Records shown:
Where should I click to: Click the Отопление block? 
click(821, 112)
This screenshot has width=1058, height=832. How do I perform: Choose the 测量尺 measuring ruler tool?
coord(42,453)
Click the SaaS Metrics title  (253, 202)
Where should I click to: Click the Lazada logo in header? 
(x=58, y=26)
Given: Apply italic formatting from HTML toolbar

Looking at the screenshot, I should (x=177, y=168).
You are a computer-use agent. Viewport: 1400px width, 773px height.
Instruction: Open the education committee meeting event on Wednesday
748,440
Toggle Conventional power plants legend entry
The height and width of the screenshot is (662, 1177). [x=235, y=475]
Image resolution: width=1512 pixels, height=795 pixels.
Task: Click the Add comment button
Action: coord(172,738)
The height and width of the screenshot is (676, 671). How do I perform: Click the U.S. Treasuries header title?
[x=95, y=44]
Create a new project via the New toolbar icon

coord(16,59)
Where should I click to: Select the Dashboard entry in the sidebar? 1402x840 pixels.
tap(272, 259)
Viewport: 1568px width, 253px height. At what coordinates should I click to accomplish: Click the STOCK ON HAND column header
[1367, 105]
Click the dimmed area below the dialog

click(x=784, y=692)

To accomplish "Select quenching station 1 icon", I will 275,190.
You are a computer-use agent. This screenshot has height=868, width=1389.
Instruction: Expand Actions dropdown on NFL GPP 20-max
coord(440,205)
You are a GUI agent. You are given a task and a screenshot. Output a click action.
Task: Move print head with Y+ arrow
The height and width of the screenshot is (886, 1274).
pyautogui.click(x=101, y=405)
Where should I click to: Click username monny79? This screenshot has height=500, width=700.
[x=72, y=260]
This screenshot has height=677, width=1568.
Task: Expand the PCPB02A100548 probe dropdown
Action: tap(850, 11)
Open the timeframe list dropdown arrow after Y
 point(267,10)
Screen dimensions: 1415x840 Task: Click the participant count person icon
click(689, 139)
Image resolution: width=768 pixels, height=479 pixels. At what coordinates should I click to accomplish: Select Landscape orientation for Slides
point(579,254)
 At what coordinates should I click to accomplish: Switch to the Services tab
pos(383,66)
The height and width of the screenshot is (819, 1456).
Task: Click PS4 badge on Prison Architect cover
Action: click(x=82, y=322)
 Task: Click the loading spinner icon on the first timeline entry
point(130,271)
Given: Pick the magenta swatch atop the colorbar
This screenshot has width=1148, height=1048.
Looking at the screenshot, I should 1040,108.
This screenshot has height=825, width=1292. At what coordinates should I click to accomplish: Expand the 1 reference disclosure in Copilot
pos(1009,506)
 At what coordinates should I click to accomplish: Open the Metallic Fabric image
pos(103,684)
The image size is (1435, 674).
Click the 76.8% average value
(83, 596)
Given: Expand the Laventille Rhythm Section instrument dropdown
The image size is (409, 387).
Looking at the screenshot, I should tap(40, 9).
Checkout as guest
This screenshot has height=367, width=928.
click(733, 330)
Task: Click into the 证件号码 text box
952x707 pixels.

Task description: Take the word "computer" and find each line of the material that contains it. Copy those lines.

Answer to the problem:
You are a computer-use agent. Viewport: 1400px width, 773px height.
You are a computer-use agent. This screenshot has height=868, width=1389.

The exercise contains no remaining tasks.